We further proposed reinforcing the open space and clarifying its edges with new woodland planting. This would become anchored by the new building and the landscape intervention of the new body of water, a relic of the quarrying process. A rill would run from this body of water down the site, echoing the rainwater which runs off the hills and into the Nith, leading users through the site and along the new ‘street’ of terraced, inhabited landscape. The street would therefore sustain a range of incidental social interactions and larger-scale events. The woodland itself would be a landscape to explore, with accessible routes through this new territory and a new wildlife habitat. Productive garden and orchard use was proposed for part of what is presently a carpark in front of Crichton Central, extending the existing green space and activating the edge of the new street.

Something like a barn

A natural affinity with the remarkable agricultural barns on the site was suggested. They are bright, airy, and connected directly to the outside. A grid of post-tensioned sandstone columns gives these buildings their identity, structure, and spatial order - using this material in a way that would be unique on the site to generate distinctive and flexible spaces. We proposed making two sides of a courtyard with a building like a barn to house these spaces, and in their section, a mezzanine or gallery allows for smaller-scale groupings than in the main spaces.

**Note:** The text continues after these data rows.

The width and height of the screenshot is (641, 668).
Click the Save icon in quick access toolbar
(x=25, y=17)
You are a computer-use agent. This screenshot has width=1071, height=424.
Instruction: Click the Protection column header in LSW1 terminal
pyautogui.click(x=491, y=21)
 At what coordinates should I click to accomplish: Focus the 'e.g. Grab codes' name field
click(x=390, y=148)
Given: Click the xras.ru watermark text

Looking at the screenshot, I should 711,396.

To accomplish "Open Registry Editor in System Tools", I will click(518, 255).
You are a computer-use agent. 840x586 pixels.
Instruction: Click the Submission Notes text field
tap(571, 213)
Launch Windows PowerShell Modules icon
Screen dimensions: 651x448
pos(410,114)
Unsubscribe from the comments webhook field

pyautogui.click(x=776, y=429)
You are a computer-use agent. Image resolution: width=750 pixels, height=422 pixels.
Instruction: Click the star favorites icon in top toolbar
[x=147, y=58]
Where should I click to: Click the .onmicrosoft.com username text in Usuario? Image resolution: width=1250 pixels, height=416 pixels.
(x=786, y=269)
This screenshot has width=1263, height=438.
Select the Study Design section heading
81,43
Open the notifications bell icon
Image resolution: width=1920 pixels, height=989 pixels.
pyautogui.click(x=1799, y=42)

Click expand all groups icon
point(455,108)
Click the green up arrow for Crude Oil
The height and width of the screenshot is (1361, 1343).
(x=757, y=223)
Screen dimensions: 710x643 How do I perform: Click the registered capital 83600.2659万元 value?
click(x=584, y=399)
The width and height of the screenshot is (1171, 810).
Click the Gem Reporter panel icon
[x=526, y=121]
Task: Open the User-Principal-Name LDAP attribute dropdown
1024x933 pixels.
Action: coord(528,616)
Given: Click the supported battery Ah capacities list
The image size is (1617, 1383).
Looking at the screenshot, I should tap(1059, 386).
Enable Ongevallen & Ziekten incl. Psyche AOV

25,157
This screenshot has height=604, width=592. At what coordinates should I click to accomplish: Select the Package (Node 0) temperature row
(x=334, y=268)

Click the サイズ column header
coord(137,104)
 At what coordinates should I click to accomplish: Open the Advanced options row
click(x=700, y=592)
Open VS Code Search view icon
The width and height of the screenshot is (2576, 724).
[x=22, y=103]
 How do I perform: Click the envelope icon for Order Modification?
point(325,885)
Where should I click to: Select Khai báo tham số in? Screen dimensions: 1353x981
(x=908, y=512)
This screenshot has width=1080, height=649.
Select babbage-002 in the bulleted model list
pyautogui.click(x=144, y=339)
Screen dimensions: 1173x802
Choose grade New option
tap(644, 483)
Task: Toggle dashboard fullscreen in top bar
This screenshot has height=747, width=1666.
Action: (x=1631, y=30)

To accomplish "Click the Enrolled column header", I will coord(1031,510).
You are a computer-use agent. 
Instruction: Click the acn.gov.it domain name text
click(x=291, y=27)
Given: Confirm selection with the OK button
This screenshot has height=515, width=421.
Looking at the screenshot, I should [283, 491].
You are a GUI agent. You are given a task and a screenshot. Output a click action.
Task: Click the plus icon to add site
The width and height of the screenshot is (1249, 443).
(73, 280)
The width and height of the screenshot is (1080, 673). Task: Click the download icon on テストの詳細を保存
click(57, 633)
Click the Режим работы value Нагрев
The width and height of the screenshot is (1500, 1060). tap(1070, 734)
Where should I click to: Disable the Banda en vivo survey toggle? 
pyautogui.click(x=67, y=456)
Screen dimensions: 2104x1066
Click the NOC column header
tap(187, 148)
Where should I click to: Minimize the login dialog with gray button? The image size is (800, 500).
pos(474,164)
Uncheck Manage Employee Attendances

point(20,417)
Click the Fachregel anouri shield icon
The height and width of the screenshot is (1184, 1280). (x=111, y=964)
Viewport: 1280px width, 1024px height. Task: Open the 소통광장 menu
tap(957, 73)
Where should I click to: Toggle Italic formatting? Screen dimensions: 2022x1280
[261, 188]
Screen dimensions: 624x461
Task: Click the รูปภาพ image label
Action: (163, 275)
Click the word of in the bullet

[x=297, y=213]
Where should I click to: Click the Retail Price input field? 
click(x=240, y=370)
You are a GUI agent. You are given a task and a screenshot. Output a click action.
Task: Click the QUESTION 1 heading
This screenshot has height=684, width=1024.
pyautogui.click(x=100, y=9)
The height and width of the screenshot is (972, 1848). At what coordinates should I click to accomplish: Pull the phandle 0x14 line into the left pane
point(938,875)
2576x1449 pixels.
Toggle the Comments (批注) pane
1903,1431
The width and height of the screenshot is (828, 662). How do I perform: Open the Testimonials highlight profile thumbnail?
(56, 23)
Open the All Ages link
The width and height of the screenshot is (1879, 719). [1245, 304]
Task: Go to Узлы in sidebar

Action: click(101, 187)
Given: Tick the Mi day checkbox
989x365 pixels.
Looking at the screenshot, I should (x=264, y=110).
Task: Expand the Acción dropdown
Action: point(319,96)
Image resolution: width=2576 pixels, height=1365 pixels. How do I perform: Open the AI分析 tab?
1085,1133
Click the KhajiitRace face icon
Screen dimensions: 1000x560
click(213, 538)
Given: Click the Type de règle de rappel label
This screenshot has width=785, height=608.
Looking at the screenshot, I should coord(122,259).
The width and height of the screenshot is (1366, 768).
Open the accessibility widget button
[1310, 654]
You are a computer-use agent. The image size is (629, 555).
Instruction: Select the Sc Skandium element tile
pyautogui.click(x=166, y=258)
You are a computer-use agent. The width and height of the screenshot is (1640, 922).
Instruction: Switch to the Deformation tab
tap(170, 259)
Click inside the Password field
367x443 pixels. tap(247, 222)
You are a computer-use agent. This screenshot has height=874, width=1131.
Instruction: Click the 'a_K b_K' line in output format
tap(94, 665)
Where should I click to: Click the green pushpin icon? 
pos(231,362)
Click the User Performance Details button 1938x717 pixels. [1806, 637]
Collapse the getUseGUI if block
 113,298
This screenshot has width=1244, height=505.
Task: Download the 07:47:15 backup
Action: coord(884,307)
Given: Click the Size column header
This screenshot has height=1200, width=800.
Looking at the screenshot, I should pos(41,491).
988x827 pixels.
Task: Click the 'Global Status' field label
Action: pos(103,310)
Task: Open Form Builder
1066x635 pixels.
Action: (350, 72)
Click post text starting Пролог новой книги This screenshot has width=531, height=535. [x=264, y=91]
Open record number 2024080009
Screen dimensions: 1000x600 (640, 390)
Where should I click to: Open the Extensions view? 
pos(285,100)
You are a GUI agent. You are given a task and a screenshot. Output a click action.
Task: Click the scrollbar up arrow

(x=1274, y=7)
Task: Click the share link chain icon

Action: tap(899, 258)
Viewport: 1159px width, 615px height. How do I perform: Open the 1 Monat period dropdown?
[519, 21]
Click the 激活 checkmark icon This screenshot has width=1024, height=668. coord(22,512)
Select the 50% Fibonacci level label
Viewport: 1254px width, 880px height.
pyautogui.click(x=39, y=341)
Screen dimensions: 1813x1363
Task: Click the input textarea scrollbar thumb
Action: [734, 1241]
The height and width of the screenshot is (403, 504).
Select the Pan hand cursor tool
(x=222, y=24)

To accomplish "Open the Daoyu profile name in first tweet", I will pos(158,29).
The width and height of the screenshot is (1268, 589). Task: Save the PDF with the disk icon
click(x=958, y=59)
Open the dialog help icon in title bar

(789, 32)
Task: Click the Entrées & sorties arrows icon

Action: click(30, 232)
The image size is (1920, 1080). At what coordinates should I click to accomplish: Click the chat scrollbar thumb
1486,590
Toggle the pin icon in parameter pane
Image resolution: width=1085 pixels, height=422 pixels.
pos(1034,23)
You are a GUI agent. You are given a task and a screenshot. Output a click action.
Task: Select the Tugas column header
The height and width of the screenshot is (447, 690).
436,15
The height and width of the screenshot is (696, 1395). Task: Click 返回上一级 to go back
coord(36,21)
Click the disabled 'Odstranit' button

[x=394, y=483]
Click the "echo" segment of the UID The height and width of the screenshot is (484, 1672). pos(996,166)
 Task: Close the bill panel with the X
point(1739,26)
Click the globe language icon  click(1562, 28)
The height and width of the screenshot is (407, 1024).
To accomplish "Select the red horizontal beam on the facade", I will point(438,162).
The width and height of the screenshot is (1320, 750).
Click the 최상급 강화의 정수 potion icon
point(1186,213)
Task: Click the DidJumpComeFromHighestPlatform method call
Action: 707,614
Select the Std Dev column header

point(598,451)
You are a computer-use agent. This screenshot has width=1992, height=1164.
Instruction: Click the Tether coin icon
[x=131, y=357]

Something like a tower-house

In contrast, focused study, encounters with the archives and collections, and private reflection call for something more intimate, protected, enveloping, and perhaps quasi-domestic. The idea of the Scottish tower house - because it suggests a stack of distinctive, characterful rooms formed from a solid stone edifice - seemed very relevant. The significance of quarrying that very stone from the site felt like a powerful act.

Building with Stone

The homogeneity of the construction materials across the site is striking. In particular, the preponderance of the Dumfries sandstone is perhaps the site’s most significant material characteristic. In a climate crisis, we cannot, as architects and engineers working in the 21st century, make buildings this way now. Building structure needs to be kept warm and dry; cold bridging must be carefully controlled to minimise heat loss. This suggests to us an idea which at first seems counter-intuitive - to build from stone (rather than clad a building in a stone facade), we need an external skin that isn’t stone. Post-tensioned stone is an extraordinary innovation - this stone, in particular, is substantially more robust in compression than concrete. Post-tensioning allows the material to be used like concrete but with more slender members, shallower beam depths, less material and weight, and vastly less embodied carbon. It is beautiful and requires no further linings internally; its thermal mass stabilises temperature fluctuations, and it is of the site (it is the very bedrock on which every building is founded), making its use extremely interesting.